● Task description:
Each line of the listing needs to be given again exactly.
◇ ◇ ◇ ◇ ◇ ◇ ◇
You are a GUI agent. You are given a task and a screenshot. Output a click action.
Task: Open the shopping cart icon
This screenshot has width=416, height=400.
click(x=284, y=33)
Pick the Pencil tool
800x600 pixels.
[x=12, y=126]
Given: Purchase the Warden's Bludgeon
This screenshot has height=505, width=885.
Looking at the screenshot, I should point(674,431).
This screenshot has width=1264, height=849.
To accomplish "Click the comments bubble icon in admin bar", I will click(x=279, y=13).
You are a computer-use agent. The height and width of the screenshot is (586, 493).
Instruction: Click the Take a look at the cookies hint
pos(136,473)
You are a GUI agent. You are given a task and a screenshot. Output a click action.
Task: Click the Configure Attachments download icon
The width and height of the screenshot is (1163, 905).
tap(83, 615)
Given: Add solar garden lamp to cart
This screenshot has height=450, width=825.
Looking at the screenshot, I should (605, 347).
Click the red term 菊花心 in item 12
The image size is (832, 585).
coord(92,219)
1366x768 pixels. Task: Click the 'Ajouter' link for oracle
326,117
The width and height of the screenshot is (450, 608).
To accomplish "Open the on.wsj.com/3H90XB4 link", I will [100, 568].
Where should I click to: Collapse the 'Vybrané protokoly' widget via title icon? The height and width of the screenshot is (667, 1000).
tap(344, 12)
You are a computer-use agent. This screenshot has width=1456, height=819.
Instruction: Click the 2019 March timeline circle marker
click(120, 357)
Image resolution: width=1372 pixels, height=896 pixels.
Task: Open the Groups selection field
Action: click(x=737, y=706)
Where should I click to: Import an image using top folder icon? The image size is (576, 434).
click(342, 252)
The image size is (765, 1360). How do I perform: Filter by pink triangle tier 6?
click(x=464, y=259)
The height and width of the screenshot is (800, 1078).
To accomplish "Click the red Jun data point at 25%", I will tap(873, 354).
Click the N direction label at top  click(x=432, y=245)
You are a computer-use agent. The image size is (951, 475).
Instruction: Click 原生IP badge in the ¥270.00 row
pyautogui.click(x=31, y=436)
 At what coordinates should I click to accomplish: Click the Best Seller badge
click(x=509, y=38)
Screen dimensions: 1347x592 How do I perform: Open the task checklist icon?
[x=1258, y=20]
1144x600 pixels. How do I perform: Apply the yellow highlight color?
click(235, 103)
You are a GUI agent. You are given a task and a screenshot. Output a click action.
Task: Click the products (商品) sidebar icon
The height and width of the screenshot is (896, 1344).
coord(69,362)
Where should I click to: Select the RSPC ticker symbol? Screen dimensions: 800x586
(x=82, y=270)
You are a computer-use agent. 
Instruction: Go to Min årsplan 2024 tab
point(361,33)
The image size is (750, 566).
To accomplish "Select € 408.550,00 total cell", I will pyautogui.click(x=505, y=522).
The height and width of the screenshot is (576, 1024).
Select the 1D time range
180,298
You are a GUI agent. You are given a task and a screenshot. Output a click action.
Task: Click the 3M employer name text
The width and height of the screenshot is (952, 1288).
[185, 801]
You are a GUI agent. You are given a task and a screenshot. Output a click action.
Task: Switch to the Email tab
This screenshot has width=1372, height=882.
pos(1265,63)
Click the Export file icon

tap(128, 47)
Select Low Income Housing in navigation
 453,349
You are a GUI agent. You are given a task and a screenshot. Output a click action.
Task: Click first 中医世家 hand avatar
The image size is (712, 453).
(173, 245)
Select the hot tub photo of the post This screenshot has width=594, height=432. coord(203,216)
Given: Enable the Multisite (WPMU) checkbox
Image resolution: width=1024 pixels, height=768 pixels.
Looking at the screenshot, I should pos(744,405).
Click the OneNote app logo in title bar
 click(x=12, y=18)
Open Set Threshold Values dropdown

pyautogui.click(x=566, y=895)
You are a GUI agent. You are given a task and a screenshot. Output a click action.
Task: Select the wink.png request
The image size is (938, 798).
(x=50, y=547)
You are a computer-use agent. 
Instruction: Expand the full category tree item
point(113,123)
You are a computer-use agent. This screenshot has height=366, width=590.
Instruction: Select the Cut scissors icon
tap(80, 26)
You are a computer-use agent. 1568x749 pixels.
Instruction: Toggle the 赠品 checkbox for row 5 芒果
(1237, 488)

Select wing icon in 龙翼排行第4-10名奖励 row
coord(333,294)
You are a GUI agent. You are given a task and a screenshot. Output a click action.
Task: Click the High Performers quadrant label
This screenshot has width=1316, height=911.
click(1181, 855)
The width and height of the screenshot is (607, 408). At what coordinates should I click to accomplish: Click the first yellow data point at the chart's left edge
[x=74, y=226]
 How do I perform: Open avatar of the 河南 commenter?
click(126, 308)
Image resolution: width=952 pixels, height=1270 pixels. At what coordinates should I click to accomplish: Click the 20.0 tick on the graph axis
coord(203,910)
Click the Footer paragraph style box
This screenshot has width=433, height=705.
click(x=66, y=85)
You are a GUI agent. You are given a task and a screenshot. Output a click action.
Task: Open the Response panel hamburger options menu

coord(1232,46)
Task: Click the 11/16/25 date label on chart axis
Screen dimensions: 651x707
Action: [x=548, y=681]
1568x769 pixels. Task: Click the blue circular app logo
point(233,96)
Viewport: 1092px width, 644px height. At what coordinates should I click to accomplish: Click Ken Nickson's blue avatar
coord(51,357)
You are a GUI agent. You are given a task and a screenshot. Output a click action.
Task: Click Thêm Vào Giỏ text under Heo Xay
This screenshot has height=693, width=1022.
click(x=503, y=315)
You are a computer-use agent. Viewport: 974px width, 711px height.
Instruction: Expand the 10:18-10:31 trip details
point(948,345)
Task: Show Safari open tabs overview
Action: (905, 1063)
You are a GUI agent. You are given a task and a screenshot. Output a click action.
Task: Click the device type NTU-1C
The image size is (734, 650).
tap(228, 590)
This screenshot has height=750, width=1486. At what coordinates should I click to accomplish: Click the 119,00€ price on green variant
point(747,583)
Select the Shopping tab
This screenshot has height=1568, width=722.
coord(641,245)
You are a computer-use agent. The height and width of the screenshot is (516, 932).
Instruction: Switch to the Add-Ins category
◇ ◇ ◇ ◇ ◇ ◇ ◇
● Result:
You are a GUI agent. You are given a task and a screenshot. Output a click action.
Task: Open the shopping cart icon
This screenshot has width=416, height=400.
click(x=284, y=33)
Pick the Pencil tool
800x600 pixels.
[x=12, y=126]
Given: Purchase the Warden's Bludgeon
This screenshot has height=505, width=885.
Looking at the screenshot, I should point(674,431).
This screenshot has width=1264, height=849.
To accomplish "Click the comments bubble icon in admin bar", I will click(x=279, y=13).
You are a computer-use agent. The height and width of the screenshot is (586, 493).
Instruction: Click the Take a look at the cookies hint
pos(136,473)
You are a GUI agent. You are given a task and a screenshot. Output a click action.
Task: Click the Configure Attachments download icon
The width and height of the screenshot is (1163, 905).
tap(83, 615)
Given: Add solar garden lamp to cart
This screenshot has height=450, width=825.
Looking at the screenshot, I should (605, 347).
Click the red term 菊花心 in item 12
The image size is (832, 585).
coord(92,219)
1366x768 pixels. Task: Click the 'Ajouter' link for oracle
326,117
The width and height of the screenshot is (450, 608).
To accomplish "Open the on.wsj.com/3H90XB4 link", I will [100, 568].
Where should I click to: Collapse the 'Vybrané protokoly' widget via title icon? The height and width of the screenshot is (667, 1000).
tap(344, 12)
You are a computer-use agent. This screenshot has width=1456, height=819.
Instruction: Click the 2019 March timeline circle marker
click(120, 357)
Image resolution: width=1372 pixels, height=896 pixels.
Task: Open the Groups selection field
Action: click(x=737, y=706)
Where should I click to: Import an image using top folder icon? The image size is (576, 434).
click(342, 252)
The image size is (765, 1360). How do I perform: Filter by pink triangle tier 6?
click(x=464, y=259)
The height and width of the screenshot is (800, 1078).
To accomplish "Click the red Jun data point at 25%", I will tap(873, 354).
Click the N direction label at top  click(x=432, y=245)
You are a computer-use agent. The image size is (951, 475).
Instruction: Click 原生IP badge in the ¥270.00 row
pyautogui.click(x=31, y=436)
 At what coordinates should I click to accomplish: Click the Best Seller badge
click(x=509, y=38)
Screen dimensions: 1347x592 How do I perform: Open the task checklist icon?
[x=1258, y=20]
1144x600 pixels. How do I perform: Apply the yellow highlight color?
click(235, 103)
You are a GUI agent. You are given a task and a screenshot. Output a click action.
Task: Click the products (商品) sidebar icon
The height and width of the screenshot is (896, 1344).
coord(69,362)
Where should I click to: Select the RSPC ticker symbol? Screen dimensions: 800x586
(x=82, y=270)
You are a computer-use agent. 
Instruction: Go to Min årsplan 2024 tab
point(361,33)
The image size is (750, 566).
To accomplish "Select € 408.550,00 total cell", I will pyautogui.click(x=505, y=522).
The height and width of the screenshot is (576, 1024).
Select the 1D time range
180,298
You are a GUI agent. You are given a task and a screenshot. Output a click action.
Task: Click the 3M employer name text
The width and height of the screenshot is (952, 1288).
[185, 801]
You are a GUI agent. You are given a task and a screenshot. Output a click action.
Task: Switch to the Email tab
This screenshot has width=1372, height=882.
pos(1265,63)
Click the Export file icon

tap(128, 47)
Select Low Income Housing in navigation
 453,349
You are a GUI agent. You are given a task and a screenshot. Output a click action.
Task: Click first 中医世家 hand avatar
The image size is (712, 453).
(173, 245)
Select the hot tub photo of the post This screenshot has width=594, height=432. coord(203,216)
Given: Enable the Multisite (WPMU) checkbox
Image resolution: width=1024 pixels, height=768 pixels.
Looking at the screenshot, I should pos(744,405).
Click the OneNote app logo in title bar
 click(x=12, y=18)
Open Set Threshold Values dropdown

pyautogui.click(x=566, y=895)
You are a GUI agent. You are given a task and a screenshot. Output a click action.
Task: Select the wink.png request
The image size is (938, 798).
(x=50, y=547)
You are a computer-use agent. 
Instruction: Expand the full category tree item
point(113,123)
You are a computer-use agent. This screenshot has height=366, width=590.
Instruction: Select the Cut scissors icon
tap(80, 26)
You are a computer-use agent. 1568x749 pixels.
Instruction: Toggle the 赠品 checkbox for row 5 芒果
(1237, 488)

Select wing icon in 龙翼排行第4-10名奖励 row
coord(333,294)
You are a GUI agent. You are given a task and a screenshot. Output a click action.
Task: Click the High Performers quadrant label
This screenshot has width=1316, height=911.
click(1181, 855)
The width and height of the screenshot is (607, 408). At what coordinates should I click to accomplish: Click the first yellow data point at the chart's left edge
[x=74, y=226]
 How do I perform: Open avatar of the 河南 commenter?
click(126, 308)
Image resolution: width=952 pixels, height=1270 pixels. At what coordinates should I click to accomplish: Click the 20.0 tick on the graph axis
coord(203,910)
Click the Footer paragraph style box
This screenshot has width=433, height=705.
click(x=66, y=85)
You are a GUI agent. You are given a task and a screenshot. Output a click action.
Task: Open the Response panel hamburger options menu

coord(1232,46)
Task: Click the 11/16/25 date label on chart axis
Screen dimensions: 651x707
Action: [x=548, y=681]
1568x769 pixels. Task: Click the blue circular app logo
point(233,96)
Viewport: 1092px width, 644px height. At what coordinates should I click to accomplish: Click Ken Nickson's blue avatar
coord(51,357)
You are a GUI agent. You are given a task and a screenshot. Output a click action.
Task: Click Thêm Vào Giỏ text under Heo Xay
This screenshot has height=693, width=1022.
click(x=503, y=315)
You are a computer-use agent. Viewport: 974px width, 711px height.
Instruction: Expand the 10:18-10:31 trip details
point(948,345)
Task: Show Safari open tabs overview
Action: (905, 1063)
You are a GUI agent. You are given a task and a screenshot. Output a click action.
Task: Click the device type NTU-1C
The image size is (734, 650).
tap(228, 590)
This screenshot has height=750, width=1486. At what coordinates should I click to accomplish: Click the 119,00€ price on green variant
point(747,583)
Select the Shopping tab
This screenshot has height=1568, width=722.
coord(641,245)
You are a computer-use agent. The height and width of the screenshot is (516, 932).
Instruction: Switch to the Add-Ins category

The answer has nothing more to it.